§ **AIM OF THE EXERCISE**: Reproduce all the material verbatim, down to the last line.

§ **GIVEN DATA**:
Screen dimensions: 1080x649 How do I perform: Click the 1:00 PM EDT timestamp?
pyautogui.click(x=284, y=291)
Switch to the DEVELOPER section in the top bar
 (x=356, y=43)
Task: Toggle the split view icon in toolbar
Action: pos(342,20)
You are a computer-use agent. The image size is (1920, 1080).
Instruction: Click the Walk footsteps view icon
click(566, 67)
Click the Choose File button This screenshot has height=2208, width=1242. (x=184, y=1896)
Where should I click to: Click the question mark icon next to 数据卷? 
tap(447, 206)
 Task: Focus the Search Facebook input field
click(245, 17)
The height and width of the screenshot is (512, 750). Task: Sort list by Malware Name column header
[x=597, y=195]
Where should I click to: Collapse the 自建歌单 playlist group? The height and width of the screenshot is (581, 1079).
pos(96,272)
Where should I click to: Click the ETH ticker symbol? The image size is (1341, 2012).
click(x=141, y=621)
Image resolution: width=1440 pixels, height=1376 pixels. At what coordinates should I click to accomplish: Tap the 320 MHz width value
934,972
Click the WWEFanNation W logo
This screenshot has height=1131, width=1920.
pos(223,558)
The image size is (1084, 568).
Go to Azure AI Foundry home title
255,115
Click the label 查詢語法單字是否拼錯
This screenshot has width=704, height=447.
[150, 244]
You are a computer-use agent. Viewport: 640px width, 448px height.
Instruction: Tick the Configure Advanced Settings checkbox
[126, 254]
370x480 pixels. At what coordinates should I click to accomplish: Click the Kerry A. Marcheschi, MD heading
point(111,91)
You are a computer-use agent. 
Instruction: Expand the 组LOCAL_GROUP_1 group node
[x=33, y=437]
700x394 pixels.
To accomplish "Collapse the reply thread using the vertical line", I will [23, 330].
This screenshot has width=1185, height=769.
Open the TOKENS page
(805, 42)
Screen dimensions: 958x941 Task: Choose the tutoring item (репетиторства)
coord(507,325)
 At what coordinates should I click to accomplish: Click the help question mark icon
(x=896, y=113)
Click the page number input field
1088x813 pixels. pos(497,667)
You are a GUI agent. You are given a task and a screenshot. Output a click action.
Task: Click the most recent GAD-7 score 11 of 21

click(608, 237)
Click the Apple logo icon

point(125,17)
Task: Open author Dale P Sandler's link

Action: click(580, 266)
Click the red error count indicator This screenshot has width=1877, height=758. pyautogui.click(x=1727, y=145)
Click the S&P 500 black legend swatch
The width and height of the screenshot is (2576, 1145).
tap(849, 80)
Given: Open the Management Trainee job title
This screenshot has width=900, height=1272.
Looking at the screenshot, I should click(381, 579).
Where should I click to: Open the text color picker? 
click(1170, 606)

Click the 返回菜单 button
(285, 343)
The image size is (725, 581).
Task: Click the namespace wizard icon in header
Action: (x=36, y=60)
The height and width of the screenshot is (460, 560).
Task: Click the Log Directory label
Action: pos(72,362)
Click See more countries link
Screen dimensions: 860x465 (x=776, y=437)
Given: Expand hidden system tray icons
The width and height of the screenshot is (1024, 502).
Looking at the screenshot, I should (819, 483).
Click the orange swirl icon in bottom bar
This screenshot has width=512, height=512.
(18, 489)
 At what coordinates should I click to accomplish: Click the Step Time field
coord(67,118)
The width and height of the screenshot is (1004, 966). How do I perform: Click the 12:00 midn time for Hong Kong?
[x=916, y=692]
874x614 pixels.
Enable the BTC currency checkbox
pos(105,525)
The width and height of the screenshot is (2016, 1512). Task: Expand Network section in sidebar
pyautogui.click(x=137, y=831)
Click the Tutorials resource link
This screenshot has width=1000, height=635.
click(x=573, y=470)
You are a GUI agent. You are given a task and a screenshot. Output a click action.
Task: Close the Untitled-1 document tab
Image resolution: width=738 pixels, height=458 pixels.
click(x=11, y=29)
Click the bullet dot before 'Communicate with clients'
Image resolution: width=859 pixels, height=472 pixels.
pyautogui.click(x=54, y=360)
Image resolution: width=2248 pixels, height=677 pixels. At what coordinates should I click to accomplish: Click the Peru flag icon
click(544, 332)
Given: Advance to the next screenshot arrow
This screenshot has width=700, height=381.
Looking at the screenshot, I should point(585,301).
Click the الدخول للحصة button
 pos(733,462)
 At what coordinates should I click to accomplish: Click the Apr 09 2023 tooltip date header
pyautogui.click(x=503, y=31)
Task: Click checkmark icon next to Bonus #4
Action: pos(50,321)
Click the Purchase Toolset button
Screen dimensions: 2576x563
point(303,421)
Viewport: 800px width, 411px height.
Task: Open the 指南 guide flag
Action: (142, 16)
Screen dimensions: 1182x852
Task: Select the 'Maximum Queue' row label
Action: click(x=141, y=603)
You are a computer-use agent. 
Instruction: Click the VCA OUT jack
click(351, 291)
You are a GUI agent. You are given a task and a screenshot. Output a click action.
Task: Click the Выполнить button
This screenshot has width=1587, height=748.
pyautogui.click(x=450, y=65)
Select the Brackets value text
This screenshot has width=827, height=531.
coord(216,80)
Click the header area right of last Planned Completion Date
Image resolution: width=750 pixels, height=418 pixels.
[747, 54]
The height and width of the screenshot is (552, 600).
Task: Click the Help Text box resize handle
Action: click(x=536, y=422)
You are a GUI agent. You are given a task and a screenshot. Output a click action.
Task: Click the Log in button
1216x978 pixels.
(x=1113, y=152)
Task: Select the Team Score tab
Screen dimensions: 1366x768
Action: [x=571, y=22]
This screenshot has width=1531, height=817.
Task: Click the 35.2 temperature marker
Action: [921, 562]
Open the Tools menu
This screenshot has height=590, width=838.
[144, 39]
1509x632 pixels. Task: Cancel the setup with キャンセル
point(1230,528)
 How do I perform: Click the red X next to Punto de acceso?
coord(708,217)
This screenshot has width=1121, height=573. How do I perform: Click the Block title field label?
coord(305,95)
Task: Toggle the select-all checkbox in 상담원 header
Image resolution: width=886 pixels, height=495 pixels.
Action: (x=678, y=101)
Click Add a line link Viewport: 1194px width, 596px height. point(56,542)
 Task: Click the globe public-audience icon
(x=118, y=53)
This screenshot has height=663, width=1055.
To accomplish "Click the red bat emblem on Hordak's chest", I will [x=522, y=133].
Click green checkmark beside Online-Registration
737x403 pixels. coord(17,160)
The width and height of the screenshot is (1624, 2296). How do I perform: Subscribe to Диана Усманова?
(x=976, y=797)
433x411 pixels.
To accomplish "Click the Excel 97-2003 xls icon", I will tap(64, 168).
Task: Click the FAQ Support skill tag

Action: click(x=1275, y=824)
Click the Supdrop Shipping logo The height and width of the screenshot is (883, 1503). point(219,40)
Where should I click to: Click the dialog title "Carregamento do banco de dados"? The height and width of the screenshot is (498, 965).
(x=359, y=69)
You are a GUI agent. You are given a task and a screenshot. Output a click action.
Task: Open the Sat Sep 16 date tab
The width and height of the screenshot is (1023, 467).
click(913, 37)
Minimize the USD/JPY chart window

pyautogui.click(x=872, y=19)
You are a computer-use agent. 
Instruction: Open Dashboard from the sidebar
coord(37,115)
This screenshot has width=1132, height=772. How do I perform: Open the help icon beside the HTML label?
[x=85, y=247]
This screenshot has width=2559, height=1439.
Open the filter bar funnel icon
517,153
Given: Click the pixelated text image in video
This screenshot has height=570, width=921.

§ **ANSWER FOR THIS EXERCISE**:
Screen dimensions: 1080x649 How do I perform: Click the 1:00 PM EDT timestamp?
pyautogui.click(x=284, y=291)
Switch to the DEVELOPER section in the top bar
 (x=356, y=43)
Task: Toggle the split view icon in toolbar
Action: pos(342,20)
You are a computer-use agent. The image size is (1920, 1080).
Instruction: Click the Walk footsteps view icon
click(566, 67)
Click the Choose File button This screenshot has height=2208, width=1242. (x=184, y=1896)
Where should I click to: Click the question mark icon next to 数据卷? 
tap(447, 206)
 Task: Focus the Search Facebook input field
click(245, 17)
The height and width of the screenshot is (512, 750). Task: Sort list by Malware Name column header
[x=597, y=195]
Where should I click to: Collapse the 自建歌单 playlist group? The height and width of the screenshot is (581, 1079).
pos(96,272)
Where should I click to: Click the ETH ticker symbol? The image size is (1341, 2012).
click(x=141, y=621)
Image resolution: width=1440 pixels, height=1376 pixels. At what coordinates should I click to accomplish: Tap the 320 MHz width value
934,972
Click the WWEFanNation W logo
This screenshot has height=1131, width=1920.
pos(223,558)
The image size is (1084, 568).
Go to Azure AI Foundry home title
255,115
Click the label 查詢語法單字是否拼錯
This screenshot has width=704, height=447.
[150, 244]
You are a computer-use agent. Viewport: 640px width, 448px height.
Instruction: Tick the Configure Advanced Settings checkbox
[126, 254]
370x480 pixels. At what coordinates should I click to accomplish: Click the Kerry A. Marcheschi, MD heading
point(111,91)
You are a computer-use agent. 
Instruction: Expand the 组LOCAL_GROUP_1 group node
[x=33, y=437]
700x394 pixels.
To accomplish "Collapse the reply thread using the vertical line", I will [23, 330].
This screenshot has width=1185, height=769.
Open the TOKENS page
(805, 42)
Screen dimensions: 958x941 Task: Choose the tutoring item (репетиторства)
coord(507,325)
 At what coordinates should I click to accomplish: Click the help question mark icon
(x=896, y=113)
Click the page number input field
1088x813 pixels. pos(497,667)
You are a GUI agent. You are given a task and a screenshot. Output a click action.
Task: Click the most recent GAD-7 score 11 of 21

click(608, 237)
Click the Apple logo icon

point(125,17)
Task: Open author Dale P Sandler's link

Action: click(580, 266)
Click the red error count indicator This screenshot has width=1877, height=758. pyautogui.click(x=1727, y=145)
Click the S&P 500 black legend swatch
The width and height of the screenshot is (2576, 1145).
tap(849, 80)
Given: Open the Management Trainee job title
This screenshot has width=900, height=1272.
Looking at the screenshot, I should click(381, 579).
Where should I click to: Open the text color picker? 
click(1170, 606)

Click the 返回菜单 button
(285, 343)
The image size is (725, 581).
Task: Click the namespace wizard icon in header
Action: (x=36, y=60)
The height and width of the screenshot is (460, 560).
Task: Click the Log Directory label
Action: pos(72,362)
Click See more countries link
Screen dimensions: 860x465 (x=776, y=437)
Given: Expand hidden system tray icons
The width and height of the screenshot is (1024, 502).
Looking at the screenshot, I should (819, 483).
Click the orange swirl icon in bottom bar
This screenshot has width=512, height=512.
(18, 489)
 At what coordinates should I click to accomplish: Click the Step Time field
coord(67,118)
The width and height of the screenshot is (1004, 966). How do I perform: Click the 12:00 midn time for Hong Kong?
[x=916, y=692]
874x614 pixels.
Enable the BTC currency checkbox
pos(105,525)
The width and height of the screenshot is (2016, 1512). Task: Expand Network section in sidebar
pyautogui.click(x=137, y=831)
Click the Tutorials resource link
This screenshot has width=1000, height=635.
click(x=573, y=470)
You are a GUI agent. You are given a task and a screenshot. Output a click action.
Task: Close the Untitled-1 document tab
Image resolution: width=738 pixels, height=458 pixels.
click(x=11, y=29)
Click the bullet dot before 'Communicate with clients'
Image resolution: width=859 pixels, height=472 pixels.
pyautogui.click(x=54, y=360)
Image resolution: width=2248 pixels, height=677 pixels. At what coordinates should I click to accomplish: Click the Peru flag icon
click(544, 332)
Given: Advance to the next screenshot arrow
This screenshot has width=700, height=381.
Looking at the screenshot, I should point(585,301).
Click the الدخول للحصة button
 pos(733,462)
 At what coordinates should I click to accomplish: Click the Apr 09 2023 tooltip date header
pyautogui.click(x=503, y=31)
Task: Click checkmark icon next to Bonus #4
Action: pos(50,321)
Click the Purchase Toolset button
Screen dimensions: 2576x563
point(303,421)
Viewport: 800px width, 411px height.
Task: Open the 指南 guide flag
Action: (142, 16)
Screen dimensions: 1182x852
Task: Select the 'Maximum Queue' row label
Action: click(x=141, y=603)
You are a computer-use agent. 
Instruction: Click the VCA OUT jack
click(351, 291)
You are a GUI agent. You are given a task and a screenshot. Output a click action.
Task: Click the Выполнить button
This screenshot has width=1587, height=748.
pyautogui.click(x=450, y=65)
Select the Brackets value text
This screenshot has width=827, height=531.
coord(216,80)
Click the header area right of last Planned Completion Date
Image resolution: width=750 pixels, height=418 pixels.
[747, 54]
The height and width of the screenshot is (552, 600).
Task: Click the Help Text box resize handle
Action: click(x=536, y=422)
You are a GUI agent. You are given a task and a screenshot. Output a click action.
Task: Click the Log in button
1216x978 pixels.
(x=1113, y=152)
Task: Select the Team Score tab
Screen dimensions: 1366x768
Action: [x=571, y=22]
This screenshot has width=1531, height=817.
Task: Click the 35.2 temperature marker
Action: [921, 562]
Open the Tools menu
This screenshot has height=590, width=838.
[144, 39]
1509x632 pixels. Task: Cancel the setup with キャンセル
point(1230,528)
 How do I perform: Click the red X next to Punto de acceso?
coord(708,217)
This screenshot has width=1121, height=573. How do I perform: Click the Block title field label?
coord(305,95)
Task: Toggle the select-all checkbox in 상담원 header
Image resolution: width=886 pixels, height=495 pixels.
Action: (x=678, y=101)
Click Add a line link Viewport: 1194px width, 596px height. point(56,542)
 Task: Click the globe public-audience icon
(x=118, y=53)
This screenshot has height=663, width=1055.
To accomplish "Click the red bat emblem on Hordak's chest", I will [x=522, y=133].
Click green checkmark beside Online-Registration
737x403 pixels. coord(17,160)
The width and height of the screenshot is (1624, 2296). How do I perform: Subscribe to Диана Усманова?
(x=976, y=797)
433x411 pixels.
To accomplish "Click the Excel 97-2003 xls icon", I will tap(64, 168).
Task: Click the FAQ Support skill tag

Action: click(x=1275, y=824)
Click the Supdrop Shipping logo The height and width of the screenshot is (883, 1503). point(219,40)
Where should I click to: Click the dialog title "Carregamento do banco de dados"? The height and width of the screenshot is (498, 965).
(x=359, y=69)
You are a GUI agent. You are given a task and a screenshot. Output a click action.
Task: Open the Sat Sep 16 date tab
The width and height of the screenshot is (1023, 467).
click(913, 37)
Minimize the USD/JPY chart window

pyautogui.click(x=872, y=19)
You are a computer-use agent. 
Instruction: Open Dashboard from the sidebar
coord(37,115)
This screenshot has width=1132, height=772. How do I perform: Open the help icon beside the HTML label?
[x=85, y=247]
This screenshot has width=2559, height=1439.
Open the filter bar funnel icon
517,153
Given: Click the pixelated text image in video
This screenshot has height=570, width=921.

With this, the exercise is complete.